For almost two years a UNM research team worked to refine the monitoring system installed June 24 on the overpass at south First Street and Interstate 40, said civil engineer and team leader Mahmoud Reda Taha, who is an associate professor and regents’ lecturer in the Department of Engineering at UNM.
“It took a lot of people working together,” Taha said. “It took 18 months for the research team to get everything right.”
The research team includes student candidates working on their masters and doctorates and several companies assisting with the project.
“It’s working great,” Taha said.
The $120,000 project was funded by the Federal Highway Administration through the New Mexico Department of Transportation.
The prototype, with 32 sensors, was embedded in the roadway of the I-40 overpass, said James Ortiz, engineering coordinator with the NMDOT’s District IV office in Las Vegas.

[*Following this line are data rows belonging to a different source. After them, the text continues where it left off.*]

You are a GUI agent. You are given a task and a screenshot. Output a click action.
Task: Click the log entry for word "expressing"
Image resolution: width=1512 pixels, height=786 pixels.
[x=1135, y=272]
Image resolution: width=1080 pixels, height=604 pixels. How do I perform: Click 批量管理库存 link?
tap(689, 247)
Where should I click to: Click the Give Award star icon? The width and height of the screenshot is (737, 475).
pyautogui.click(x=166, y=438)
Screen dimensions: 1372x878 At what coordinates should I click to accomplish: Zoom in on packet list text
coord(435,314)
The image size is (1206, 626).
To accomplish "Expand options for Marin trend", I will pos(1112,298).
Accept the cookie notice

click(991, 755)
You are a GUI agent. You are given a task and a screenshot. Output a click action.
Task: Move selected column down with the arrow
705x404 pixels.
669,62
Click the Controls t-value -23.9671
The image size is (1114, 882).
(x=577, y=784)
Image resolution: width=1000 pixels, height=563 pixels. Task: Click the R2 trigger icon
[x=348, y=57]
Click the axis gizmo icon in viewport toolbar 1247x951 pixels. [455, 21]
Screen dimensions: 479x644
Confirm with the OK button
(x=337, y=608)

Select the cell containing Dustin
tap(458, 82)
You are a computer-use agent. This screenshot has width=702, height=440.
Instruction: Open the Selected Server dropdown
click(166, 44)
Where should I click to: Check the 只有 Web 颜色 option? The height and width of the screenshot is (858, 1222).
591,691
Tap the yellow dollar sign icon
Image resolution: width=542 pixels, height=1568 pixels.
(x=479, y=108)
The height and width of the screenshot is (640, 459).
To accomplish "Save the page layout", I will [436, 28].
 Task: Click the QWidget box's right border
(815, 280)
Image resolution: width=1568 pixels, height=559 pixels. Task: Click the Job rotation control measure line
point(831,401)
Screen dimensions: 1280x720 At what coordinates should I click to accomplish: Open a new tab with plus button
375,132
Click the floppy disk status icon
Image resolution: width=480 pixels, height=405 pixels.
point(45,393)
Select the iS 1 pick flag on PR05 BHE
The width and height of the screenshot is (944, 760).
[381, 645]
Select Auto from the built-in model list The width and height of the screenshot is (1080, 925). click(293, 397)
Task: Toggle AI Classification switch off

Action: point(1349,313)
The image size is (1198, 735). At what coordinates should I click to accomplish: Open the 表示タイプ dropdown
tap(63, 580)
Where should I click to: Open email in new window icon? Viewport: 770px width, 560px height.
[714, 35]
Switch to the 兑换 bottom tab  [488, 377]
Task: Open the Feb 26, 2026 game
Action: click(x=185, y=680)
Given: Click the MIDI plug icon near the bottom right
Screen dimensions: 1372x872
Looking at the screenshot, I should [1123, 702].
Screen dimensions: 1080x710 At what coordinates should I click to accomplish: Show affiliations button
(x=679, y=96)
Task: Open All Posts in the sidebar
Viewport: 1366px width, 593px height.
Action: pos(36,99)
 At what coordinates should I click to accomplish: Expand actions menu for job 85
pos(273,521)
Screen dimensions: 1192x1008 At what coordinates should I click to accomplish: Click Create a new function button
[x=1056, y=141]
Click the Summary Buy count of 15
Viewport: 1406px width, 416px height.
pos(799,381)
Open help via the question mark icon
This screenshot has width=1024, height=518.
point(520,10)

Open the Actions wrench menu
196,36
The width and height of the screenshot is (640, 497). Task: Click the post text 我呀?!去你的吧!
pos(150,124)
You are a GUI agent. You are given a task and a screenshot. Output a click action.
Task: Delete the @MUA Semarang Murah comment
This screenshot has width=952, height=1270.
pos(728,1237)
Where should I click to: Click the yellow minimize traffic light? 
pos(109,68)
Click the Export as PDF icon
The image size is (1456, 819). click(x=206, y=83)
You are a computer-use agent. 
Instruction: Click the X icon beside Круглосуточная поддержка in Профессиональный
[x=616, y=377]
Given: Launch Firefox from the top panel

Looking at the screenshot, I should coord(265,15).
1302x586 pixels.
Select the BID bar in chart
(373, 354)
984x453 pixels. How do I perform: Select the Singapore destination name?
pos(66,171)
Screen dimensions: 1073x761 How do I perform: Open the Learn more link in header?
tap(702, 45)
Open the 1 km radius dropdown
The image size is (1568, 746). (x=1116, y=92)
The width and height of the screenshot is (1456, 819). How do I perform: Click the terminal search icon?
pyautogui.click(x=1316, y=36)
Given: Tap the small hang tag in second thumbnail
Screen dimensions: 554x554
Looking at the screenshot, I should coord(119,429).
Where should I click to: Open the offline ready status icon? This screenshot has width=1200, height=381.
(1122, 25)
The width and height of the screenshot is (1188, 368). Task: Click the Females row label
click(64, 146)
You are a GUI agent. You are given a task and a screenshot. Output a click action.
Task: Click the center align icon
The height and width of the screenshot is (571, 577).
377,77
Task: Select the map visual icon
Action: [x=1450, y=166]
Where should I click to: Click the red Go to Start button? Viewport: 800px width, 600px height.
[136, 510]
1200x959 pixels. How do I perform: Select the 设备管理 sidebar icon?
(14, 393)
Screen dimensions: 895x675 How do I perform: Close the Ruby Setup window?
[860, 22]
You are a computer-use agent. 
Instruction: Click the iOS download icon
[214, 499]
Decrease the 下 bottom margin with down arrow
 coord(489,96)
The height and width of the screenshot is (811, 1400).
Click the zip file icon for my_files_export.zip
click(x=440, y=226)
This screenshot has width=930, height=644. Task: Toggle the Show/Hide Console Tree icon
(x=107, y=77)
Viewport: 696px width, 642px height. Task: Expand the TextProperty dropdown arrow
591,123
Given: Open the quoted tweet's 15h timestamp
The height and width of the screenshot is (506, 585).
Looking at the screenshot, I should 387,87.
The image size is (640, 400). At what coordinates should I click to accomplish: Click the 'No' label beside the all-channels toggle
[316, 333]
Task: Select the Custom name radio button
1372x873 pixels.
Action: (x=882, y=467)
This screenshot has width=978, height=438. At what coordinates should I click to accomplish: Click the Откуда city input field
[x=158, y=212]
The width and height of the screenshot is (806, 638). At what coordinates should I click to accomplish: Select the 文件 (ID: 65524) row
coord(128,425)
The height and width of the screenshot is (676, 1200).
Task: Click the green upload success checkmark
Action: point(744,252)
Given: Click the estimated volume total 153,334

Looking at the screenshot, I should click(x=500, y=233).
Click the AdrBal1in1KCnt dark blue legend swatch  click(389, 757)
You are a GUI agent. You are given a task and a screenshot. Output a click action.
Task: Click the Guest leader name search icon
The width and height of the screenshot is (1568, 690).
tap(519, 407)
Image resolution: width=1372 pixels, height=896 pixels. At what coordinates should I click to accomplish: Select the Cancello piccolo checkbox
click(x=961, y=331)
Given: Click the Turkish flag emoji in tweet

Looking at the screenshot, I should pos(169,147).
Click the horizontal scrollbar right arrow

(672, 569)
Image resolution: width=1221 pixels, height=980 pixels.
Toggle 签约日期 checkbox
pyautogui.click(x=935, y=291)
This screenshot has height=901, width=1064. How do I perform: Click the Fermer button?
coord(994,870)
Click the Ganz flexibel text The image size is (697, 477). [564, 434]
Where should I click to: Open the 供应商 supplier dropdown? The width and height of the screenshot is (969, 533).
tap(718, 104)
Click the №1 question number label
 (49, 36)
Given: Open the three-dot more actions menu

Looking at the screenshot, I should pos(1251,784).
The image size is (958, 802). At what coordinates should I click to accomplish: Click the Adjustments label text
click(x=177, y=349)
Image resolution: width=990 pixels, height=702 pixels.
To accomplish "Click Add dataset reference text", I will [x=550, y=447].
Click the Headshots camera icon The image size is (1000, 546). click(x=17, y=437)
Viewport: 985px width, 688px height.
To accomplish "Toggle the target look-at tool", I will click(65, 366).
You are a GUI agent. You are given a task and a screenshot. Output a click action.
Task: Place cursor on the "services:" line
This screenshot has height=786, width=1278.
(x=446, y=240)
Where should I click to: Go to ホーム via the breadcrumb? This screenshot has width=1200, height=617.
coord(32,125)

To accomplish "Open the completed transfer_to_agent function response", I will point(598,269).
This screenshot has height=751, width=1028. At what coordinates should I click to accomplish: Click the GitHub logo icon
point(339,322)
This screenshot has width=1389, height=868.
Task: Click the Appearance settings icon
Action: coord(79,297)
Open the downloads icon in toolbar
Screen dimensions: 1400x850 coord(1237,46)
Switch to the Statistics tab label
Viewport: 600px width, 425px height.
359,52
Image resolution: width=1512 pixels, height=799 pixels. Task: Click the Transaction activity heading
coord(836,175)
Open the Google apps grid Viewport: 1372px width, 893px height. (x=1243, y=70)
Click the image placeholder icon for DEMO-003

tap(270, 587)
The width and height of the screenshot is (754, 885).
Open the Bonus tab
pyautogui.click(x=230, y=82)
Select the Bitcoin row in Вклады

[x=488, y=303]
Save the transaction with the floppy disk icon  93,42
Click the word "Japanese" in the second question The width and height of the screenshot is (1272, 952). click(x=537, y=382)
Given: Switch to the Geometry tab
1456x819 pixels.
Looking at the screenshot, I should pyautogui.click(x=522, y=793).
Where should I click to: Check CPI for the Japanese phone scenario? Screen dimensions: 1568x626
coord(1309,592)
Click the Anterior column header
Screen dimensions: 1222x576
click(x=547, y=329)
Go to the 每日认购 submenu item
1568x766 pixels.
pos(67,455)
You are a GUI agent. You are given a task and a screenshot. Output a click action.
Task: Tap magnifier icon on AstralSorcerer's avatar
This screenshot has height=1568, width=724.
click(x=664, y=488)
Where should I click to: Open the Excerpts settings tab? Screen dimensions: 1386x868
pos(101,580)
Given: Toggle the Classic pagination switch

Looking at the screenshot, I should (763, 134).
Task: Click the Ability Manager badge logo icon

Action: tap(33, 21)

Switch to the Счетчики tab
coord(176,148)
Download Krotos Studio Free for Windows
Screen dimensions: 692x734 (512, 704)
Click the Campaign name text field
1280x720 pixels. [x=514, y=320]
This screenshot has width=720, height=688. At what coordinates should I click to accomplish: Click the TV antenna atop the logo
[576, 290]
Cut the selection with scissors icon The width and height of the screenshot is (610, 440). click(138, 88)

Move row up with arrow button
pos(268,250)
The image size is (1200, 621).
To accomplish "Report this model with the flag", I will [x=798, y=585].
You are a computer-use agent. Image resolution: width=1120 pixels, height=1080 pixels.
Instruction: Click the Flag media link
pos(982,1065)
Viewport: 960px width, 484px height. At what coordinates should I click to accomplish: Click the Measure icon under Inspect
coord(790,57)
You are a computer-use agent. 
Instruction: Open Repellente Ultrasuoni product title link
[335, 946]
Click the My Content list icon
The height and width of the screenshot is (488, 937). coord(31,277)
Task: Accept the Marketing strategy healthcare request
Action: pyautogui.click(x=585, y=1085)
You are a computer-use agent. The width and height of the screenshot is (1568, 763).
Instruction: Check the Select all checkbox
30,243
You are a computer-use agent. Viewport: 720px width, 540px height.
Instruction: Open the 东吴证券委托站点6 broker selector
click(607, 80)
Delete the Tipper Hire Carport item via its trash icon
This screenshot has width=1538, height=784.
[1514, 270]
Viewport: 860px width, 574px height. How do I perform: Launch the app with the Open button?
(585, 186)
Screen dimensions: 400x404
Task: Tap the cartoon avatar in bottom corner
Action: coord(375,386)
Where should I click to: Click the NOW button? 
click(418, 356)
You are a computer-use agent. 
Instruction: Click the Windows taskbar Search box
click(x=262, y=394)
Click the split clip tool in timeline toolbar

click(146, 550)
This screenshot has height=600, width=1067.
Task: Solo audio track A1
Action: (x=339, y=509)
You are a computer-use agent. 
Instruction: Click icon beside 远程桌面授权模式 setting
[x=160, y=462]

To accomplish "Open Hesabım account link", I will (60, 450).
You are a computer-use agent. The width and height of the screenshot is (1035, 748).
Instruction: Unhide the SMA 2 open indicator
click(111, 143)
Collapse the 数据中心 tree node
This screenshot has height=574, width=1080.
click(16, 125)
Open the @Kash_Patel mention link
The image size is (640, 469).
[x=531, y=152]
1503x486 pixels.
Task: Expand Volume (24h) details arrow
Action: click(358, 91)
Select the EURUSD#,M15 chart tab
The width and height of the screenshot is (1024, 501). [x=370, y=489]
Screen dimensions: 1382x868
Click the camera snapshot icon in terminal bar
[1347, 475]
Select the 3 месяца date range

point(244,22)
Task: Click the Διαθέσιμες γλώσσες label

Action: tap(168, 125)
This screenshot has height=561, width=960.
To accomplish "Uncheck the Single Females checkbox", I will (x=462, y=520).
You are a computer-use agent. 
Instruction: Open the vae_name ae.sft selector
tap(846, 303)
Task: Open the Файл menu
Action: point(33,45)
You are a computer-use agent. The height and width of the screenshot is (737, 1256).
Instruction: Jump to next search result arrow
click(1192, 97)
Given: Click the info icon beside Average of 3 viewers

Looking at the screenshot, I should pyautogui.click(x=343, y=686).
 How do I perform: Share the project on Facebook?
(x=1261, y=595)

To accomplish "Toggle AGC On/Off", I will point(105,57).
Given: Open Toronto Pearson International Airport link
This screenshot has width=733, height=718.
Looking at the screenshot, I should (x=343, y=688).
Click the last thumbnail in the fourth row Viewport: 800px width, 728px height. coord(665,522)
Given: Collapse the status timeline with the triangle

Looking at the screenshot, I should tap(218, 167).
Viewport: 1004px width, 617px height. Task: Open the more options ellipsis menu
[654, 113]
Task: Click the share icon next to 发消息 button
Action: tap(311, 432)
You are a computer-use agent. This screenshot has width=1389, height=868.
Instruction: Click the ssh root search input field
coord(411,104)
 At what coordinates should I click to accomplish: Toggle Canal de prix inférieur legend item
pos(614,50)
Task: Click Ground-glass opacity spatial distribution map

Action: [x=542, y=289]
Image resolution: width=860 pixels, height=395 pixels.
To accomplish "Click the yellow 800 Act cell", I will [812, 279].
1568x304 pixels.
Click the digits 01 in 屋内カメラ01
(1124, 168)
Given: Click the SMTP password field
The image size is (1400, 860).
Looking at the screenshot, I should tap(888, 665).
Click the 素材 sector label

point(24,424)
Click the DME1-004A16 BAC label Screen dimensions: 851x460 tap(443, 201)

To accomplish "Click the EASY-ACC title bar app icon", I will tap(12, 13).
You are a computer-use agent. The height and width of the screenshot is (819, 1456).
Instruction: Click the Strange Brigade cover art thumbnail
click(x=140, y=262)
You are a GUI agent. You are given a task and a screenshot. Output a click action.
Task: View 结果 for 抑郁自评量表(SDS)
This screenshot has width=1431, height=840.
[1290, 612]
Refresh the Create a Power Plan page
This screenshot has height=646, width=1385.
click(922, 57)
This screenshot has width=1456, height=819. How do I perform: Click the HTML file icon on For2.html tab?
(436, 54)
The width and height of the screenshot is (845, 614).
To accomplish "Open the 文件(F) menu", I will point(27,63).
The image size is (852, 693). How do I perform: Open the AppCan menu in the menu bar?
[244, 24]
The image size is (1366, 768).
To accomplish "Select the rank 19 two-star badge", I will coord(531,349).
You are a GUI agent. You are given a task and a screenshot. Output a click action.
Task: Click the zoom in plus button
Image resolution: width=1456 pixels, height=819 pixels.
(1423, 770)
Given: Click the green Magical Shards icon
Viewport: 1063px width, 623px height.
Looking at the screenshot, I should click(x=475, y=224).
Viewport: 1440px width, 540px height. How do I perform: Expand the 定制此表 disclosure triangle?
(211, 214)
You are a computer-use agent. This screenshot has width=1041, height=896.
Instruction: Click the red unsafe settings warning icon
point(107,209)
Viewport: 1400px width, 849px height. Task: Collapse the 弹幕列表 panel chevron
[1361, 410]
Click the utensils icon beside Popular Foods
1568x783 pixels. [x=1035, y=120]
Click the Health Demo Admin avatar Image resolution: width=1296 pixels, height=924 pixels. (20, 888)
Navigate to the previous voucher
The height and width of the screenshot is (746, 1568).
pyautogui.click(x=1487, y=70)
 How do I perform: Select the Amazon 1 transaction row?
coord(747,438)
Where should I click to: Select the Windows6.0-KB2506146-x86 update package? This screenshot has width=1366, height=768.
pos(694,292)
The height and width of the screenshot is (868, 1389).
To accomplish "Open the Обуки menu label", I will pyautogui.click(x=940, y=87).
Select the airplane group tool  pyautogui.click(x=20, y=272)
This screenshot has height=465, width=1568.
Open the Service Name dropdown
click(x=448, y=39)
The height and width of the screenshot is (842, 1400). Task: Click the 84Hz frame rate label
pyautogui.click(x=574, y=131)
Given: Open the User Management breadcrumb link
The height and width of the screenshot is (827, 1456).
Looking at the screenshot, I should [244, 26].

The UNM research team will collect the data and provide the information to the NMDOT, Ortiz said.
The system’s wireless networks allow the NMDOT research bureau office in Albuquerque or chief structural engineering staff in Santa Fe to log onto the Internet and check how the bridge is doing, Taha said.
“The bridge is in excellent shape but the heavy traffic on I-40 necessitates monitoring the structural behavior of some critical bridges to ensure safety,” Taha said.
Passersby may notice a blue solar panel on the south side of the overpass. The panel powers the monitoring system’s sensors, wireless communications and a computer that informs the research group about the safety of the overpass, Taha said.
“We choose solar as a green-sustainable option so the monitoring system does not put a burden on the power demand on the city of Tucumcari,” Taha said.
The sensors measure the level of vibration on the bridge and other aspects of the bridge’s construction, he said.
The I-40 overpass at south First Street was built in the early 1970s. However, it has been strengthened for high-load trucks and the bridge is performing very well, Taha said.
Taha said he is working with NMDOT in hopes of securing additional funding to put the monitoring systems on other bridges in the state.